◆ **What you should do**
Every line below that holds the word "computer" must be listed.

'''

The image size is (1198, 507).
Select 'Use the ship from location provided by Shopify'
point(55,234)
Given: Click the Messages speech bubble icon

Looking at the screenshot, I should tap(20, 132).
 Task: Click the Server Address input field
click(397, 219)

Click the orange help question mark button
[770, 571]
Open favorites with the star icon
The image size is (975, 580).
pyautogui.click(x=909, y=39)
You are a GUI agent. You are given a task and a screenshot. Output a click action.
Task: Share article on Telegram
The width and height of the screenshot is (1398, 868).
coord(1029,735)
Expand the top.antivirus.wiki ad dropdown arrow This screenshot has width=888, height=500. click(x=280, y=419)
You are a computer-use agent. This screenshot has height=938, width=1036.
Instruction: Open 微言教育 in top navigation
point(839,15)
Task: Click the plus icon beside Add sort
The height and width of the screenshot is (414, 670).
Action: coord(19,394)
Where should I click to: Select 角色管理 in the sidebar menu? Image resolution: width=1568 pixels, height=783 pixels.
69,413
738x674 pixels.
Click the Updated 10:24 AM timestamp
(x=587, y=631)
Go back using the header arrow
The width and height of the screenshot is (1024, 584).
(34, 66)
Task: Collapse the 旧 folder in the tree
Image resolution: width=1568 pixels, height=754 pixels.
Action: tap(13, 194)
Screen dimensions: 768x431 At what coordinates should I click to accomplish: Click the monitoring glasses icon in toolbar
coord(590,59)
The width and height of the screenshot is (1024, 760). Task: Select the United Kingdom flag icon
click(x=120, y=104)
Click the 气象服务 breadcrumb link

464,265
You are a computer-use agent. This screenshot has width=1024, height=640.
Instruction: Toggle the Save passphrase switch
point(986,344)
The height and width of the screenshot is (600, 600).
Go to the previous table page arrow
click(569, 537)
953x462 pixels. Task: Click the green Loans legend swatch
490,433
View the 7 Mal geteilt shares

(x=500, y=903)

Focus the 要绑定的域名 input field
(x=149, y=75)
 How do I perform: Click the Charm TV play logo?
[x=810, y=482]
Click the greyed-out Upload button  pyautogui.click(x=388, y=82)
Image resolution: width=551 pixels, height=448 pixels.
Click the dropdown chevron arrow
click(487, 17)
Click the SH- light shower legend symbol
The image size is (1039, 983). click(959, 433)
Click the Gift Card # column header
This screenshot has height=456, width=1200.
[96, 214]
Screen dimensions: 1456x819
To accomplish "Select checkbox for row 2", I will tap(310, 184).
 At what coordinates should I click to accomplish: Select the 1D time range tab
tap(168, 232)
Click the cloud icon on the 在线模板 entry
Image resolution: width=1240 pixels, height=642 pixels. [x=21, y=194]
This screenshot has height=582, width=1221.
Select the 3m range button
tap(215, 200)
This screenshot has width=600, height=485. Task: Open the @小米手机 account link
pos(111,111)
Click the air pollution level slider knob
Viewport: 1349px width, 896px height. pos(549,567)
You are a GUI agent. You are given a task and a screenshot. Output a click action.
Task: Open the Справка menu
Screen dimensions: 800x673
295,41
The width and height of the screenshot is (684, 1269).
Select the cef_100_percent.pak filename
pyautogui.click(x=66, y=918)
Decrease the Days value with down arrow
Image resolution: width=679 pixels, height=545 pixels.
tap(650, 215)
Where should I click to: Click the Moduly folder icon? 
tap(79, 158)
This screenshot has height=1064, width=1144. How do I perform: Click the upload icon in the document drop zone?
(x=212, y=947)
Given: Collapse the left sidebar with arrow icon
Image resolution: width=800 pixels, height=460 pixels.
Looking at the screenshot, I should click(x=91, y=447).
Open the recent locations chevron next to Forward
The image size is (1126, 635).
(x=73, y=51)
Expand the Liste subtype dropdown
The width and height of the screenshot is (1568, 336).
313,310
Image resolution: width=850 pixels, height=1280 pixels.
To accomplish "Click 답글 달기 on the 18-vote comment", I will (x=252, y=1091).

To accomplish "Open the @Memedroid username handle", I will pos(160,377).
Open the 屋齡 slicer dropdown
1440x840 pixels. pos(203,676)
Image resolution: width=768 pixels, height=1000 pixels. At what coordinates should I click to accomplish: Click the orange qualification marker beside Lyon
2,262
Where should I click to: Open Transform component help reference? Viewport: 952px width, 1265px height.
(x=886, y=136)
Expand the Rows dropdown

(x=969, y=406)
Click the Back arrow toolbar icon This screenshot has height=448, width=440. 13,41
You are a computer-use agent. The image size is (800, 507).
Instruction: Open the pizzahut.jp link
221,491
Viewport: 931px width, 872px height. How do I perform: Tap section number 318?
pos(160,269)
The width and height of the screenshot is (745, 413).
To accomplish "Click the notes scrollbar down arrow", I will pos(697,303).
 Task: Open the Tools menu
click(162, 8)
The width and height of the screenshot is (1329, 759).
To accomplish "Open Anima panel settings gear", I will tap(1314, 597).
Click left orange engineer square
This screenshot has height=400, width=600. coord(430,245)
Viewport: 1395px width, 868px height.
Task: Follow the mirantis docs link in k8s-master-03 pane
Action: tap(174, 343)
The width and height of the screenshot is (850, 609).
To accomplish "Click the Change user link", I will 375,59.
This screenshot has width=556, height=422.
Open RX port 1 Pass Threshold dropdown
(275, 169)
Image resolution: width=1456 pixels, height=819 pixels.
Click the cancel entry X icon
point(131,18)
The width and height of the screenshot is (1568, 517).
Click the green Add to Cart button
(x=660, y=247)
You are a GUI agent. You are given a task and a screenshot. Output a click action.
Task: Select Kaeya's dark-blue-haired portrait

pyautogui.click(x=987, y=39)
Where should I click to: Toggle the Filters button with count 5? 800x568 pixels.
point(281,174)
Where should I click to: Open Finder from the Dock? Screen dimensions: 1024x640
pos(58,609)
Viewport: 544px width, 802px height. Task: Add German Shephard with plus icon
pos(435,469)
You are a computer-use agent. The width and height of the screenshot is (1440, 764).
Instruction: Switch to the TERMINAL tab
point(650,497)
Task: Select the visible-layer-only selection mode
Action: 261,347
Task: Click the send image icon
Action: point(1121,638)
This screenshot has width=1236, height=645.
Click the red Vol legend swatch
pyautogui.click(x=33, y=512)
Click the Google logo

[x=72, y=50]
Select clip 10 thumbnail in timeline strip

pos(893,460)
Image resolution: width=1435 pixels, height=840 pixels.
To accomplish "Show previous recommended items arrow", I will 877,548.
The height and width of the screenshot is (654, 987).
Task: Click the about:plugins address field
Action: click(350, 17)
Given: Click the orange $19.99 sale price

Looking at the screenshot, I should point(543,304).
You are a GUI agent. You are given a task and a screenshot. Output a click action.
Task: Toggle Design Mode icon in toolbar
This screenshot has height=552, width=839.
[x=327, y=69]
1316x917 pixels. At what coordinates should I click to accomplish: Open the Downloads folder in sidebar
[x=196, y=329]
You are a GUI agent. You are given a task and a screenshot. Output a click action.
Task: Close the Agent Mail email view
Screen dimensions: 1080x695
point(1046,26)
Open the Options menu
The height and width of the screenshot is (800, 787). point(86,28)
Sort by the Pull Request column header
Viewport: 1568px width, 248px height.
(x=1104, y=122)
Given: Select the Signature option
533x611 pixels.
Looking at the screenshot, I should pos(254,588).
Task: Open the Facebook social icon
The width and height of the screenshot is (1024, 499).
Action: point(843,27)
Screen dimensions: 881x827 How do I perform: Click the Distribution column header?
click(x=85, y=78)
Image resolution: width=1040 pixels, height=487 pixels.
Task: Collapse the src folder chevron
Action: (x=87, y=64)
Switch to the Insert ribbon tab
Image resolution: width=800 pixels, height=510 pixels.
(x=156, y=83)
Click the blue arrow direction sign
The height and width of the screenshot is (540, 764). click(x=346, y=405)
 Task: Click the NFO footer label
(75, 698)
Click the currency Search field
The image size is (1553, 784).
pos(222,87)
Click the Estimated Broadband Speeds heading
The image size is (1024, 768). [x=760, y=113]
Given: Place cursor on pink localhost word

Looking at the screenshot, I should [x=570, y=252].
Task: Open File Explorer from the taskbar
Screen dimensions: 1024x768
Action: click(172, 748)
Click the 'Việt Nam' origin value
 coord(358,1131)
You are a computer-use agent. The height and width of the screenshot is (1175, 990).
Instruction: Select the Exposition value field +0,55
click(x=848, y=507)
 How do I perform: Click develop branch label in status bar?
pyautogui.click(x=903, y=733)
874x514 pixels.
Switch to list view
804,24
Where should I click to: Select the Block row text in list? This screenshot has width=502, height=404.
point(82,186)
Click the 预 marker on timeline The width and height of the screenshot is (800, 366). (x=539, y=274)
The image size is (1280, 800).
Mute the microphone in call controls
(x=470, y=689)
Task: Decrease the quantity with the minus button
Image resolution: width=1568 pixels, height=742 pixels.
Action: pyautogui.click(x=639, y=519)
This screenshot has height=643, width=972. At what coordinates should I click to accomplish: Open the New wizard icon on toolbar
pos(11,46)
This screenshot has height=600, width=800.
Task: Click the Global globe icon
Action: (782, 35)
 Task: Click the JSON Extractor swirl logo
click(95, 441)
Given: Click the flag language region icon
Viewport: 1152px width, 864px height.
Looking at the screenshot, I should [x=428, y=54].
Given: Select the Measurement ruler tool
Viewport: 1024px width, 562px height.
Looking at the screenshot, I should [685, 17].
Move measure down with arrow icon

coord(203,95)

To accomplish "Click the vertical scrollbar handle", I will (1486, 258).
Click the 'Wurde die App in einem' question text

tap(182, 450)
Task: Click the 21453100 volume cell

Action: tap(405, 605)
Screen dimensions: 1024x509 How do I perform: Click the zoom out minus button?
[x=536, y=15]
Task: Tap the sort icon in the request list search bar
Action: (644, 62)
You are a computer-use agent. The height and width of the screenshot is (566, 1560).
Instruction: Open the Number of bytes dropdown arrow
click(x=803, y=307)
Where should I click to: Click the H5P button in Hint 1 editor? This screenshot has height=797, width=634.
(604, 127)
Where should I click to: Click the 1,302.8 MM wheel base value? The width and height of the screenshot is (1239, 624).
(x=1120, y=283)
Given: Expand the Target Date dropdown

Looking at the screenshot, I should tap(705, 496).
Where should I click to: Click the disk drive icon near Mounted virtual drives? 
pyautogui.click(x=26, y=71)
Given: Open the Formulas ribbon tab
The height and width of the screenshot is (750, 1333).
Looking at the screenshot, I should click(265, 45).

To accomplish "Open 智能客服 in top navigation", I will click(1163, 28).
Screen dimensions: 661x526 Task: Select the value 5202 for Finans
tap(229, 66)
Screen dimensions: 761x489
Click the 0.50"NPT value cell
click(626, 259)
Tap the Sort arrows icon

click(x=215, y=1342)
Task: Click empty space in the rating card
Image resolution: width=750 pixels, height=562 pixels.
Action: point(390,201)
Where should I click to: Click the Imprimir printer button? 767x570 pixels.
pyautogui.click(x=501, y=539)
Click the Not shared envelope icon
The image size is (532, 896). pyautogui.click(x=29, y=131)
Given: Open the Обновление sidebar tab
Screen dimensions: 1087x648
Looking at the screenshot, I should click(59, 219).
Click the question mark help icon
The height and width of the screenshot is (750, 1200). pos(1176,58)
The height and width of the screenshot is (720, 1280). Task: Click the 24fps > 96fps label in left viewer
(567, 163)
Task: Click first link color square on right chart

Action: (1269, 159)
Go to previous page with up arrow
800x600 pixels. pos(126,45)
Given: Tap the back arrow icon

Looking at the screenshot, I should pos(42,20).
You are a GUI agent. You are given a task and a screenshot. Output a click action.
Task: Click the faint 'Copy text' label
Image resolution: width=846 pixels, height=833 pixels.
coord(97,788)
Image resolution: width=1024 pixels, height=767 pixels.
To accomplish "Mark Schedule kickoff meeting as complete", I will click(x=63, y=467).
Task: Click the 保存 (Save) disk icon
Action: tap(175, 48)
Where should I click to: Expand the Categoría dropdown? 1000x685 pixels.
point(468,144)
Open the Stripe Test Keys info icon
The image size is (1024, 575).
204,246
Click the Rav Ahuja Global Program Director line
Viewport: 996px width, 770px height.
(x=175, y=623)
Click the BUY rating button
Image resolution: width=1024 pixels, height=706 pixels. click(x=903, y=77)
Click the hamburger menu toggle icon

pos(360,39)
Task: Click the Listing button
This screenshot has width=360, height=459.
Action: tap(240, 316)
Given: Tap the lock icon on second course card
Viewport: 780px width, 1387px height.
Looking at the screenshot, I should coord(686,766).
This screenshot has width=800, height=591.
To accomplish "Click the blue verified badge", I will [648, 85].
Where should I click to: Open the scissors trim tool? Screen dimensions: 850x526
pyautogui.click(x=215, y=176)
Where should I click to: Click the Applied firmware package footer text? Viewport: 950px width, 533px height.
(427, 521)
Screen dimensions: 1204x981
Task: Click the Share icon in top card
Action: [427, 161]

'''

◆ **Output for this exercise**
You are a computer-use agent. This screenshot has height=938, width=1036.
You are a computer-use agent. This screenshot has width=1024, height=640.
You are a computer-use agent. The image size is (800, 507).
You are a computer-use agent. The width and height of the screenshot is (1440, 764).
You are a computer-use agent. The height and width of the screenshot is (1175, 990).
You are a computer-use agent. The height and width of the screenshot is (566, 1560).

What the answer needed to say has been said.